Copy the rows below verbatim, from the first row through the line that contains "This screenshot has width=644, height=342.", including both of those lines.

> [Data supplied]:
···

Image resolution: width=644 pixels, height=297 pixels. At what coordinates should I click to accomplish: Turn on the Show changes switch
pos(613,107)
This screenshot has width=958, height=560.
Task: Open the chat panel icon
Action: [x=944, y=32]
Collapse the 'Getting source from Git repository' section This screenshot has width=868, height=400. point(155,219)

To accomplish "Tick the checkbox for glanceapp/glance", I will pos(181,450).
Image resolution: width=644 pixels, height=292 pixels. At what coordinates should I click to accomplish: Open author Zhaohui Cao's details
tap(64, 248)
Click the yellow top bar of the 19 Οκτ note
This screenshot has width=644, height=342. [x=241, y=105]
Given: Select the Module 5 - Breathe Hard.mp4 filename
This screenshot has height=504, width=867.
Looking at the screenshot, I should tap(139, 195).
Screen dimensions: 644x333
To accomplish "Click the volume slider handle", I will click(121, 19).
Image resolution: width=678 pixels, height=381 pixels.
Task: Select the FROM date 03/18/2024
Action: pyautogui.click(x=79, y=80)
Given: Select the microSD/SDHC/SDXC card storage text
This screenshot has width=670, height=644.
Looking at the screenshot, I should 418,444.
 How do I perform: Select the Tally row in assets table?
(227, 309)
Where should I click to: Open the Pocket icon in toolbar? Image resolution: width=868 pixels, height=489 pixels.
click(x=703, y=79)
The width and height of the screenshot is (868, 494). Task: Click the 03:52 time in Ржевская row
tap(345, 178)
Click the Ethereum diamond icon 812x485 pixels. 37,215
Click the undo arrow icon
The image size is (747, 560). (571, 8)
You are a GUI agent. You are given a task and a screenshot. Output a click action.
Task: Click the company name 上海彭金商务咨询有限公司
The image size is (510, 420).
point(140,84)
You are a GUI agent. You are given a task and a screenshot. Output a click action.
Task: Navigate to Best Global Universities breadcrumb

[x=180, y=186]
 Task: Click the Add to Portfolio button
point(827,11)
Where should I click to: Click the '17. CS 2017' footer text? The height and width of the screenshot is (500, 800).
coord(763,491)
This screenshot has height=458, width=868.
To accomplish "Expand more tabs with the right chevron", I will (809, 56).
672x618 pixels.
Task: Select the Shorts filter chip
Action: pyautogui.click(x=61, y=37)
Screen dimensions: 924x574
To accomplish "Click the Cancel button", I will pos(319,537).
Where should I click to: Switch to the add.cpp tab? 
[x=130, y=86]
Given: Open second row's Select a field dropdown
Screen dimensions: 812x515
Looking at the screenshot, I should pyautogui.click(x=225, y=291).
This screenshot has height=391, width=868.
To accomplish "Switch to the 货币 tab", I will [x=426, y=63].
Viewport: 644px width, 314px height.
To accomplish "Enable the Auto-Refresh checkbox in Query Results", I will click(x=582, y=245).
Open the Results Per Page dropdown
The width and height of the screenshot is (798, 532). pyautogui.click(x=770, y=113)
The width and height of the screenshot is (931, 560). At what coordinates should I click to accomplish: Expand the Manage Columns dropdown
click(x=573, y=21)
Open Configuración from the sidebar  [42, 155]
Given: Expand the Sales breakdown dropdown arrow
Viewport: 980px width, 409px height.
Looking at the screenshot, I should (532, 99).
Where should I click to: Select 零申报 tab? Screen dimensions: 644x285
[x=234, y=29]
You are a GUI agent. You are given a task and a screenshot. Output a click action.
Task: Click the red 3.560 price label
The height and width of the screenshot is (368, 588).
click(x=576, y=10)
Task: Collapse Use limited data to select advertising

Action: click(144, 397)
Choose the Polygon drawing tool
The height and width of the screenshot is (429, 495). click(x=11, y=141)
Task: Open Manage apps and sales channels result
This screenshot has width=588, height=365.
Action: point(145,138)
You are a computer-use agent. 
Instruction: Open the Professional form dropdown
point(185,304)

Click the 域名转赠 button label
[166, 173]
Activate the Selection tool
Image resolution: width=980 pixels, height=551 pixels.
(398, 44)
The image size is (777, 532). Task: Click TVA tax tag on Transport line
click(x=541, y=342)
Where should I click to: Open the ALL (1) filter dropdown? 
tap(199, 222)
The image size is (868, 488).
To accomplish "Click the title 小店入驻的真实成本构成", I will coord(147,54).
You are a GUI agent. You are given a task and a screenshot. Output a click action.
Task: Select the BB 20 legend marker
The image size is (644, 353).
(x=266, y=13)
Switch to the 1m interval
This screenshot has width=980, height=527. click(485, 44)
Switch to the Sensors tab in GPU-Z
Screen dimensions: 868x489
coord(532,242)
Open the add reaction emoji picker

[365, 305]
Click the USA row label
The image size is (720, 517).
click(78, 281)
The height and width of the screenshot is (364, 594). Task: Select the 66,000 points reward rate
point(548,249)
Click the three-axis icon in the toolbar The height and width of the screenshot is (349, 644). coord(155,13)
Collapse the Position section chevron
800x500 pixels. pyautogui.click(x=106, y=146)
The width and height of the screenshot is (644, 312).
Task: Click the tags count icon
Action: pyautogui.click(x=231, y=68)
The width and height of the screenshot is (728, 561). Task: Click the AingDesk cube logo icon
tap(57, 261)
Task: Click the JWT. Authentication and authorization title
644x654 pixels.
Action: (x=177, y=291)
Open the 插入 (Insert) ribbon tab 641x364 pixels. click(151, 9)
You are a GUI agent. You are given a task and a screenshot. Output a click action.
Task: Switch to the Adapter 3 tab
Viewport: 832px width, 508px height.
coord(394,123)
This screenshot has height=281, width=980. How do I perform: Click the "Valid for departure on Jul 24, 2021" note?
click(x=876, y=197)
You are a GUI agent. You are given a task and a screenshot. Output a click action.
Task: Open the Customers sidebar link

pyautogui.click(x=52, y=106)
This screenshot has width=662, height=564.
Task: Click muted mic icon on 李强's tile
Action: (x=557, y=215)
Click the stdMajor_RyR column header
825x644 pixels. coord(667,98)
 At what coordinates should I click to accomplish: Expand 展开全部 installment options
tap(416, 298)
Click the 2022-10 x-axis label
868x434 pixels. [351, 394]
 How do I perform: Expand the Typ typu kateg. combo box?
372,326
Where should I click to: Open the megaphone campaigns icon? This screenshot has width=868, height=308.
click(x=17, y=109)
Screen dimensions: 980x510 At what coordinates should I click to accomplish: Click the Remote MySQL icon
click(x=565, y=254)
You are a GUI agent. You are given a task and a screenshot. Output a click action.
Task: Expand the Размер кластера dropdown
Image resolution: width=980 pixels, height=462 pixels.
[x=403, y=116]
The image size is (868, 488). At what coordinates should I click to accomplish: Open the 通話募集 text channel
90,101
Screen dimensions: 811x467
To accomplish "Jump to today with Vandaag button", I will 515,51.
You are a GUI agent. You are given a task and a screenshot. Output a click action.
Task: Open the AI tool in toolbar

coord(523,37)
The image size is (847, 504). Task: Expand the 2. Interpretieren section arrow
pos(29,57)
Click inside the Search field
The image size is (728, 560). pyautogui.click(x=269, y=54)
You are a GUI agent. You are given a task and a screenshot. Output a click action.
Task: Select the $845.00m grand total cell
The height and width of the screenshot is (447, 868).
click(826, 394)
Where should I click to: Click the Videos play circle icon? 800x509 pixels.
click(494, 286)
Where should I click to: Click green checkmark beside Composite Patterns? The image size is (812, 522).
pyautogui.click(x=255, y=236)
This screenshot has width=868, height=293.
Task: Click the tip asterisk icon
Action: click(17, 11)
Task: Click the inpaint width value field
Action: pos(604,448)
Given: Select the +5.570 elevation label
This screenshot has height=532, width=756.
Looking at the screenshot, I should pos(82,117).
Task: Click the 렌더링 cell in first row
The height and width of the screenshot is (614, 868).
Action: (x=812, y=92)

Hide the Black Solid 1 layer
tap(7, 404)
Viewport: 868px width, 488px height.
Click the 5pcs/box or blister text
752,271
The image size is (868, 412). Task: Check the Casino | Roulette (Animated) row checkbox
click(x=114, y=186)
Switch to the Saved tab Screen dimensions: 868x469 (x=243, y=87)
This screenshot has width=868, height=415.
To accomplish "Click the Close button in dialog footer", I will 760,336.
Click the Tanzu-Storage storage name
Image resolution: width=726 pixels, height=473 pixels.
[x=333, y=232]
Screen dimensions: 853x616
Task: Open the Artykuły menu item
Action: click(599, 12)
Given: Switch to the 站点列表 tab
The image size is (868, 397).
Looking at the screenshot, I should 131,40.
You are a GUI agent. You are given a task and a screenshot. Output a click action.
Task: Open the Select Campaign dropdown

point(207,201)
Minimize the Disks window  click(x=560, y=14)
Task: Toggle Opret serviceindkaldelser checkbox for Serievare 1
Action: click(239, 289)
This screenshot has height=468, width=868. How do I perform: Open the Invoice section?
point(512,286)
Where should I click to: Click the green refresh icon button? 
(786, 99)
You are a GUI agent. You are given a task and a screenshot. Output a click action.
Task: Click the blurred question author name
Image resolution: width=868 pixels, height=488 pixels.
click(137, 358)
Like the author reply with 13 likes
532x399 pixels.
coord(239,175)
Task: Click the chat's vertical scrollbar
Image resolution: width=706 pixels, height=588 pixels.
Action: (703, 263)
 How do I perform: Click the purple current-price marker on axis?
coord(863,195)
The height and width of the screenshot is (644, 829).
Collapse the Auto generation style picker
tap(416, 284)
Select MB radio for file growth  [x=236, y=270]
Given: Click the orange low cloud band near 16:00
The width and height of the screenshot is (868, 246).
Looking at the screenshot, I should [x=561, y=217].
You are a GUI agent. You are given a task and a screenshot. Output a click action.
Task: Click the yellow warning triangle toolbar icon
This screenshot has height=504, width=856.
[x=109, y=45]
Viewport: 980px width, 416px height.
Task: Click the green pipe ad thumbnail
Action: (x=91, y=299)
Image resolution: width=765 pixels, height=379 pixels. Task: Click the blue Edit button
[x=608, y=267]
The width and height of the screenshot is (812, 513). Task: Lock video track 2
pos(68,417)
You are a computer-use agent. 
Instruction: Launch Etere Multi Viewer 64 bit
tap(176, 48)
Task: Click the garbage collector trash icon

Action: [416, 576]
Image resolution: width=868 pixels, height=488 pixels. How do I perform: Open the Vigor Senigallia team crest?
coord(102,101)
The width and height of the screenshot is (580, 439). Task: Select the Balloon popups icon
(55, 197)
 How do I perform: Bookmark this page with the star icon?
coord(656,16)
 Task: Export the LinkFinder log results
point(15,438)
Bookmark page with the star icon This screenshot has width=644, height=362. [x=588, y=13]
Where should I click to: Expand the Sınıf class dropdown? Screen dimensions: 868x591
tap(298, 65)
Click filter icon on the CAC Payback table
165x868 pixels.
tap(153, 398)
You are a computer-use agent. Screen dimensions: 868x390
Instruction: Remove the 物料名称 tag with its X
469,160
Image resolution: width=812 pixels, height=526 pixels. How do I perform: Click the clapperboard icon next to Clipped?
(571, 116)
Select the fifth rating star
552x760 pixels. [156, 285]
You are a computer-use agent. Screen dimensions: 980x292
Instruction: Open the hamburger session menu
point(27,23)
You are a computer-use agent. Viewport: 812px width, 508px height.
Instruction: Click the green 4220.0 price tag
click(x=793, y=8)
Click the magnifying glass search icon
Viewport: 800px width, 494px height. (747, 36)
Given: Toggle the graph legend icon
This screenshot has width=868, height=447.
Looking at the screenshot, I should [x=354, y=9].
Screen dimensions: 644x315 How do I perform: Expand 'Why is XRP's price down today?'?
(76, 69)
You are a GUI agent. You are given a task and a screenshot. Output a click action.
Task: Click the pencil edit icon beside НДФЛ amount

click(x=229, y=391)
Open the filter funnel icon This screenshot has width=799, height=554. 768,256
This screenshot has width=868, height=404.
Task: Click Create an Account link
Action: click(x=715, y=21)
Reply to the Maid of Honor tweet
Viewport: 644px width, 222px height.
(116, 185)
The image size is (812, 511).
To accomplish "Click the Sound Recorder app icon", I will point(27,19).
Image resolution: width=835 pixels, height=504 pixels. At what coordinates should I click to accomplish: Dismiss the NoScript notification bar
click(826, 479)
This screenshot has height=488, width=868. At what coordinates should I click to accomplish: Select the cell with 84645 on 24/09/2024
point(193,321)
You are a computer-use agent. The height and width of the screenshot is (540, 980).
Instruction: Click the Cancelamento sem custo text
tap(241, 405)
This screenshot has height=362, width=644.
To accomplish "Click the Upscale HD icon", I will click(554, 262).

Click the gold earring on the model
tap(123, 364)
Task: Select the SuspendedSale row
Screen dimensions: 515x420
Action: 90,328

···

> [Finished task]:
Image resolution: width=644 pixels, height=297 pixels. At what coordinates should I click to accomplish: Turn on the Show changes switch
pos(613,107)
This screenshot has width=958, height=560.
Task: Open the chat panel icon
Action: [x=944, y=32]
Collapse the 'Getting source from Git repository' section This screenshot has width=868, height=400. point(155,219)

To accomplish "Tick the checkbox for glanceapp/glance", I will pos(181,450).
Image resolution: width=644 pixels, height=292 pixels. At what coordinates should I click to accomplish: Open author Zhaohui Cao's details
tap(64, 248)
Click the yellow top bar of the 19 Οκτ note
This screenshot has width=644, height=342. [x=241, y=105]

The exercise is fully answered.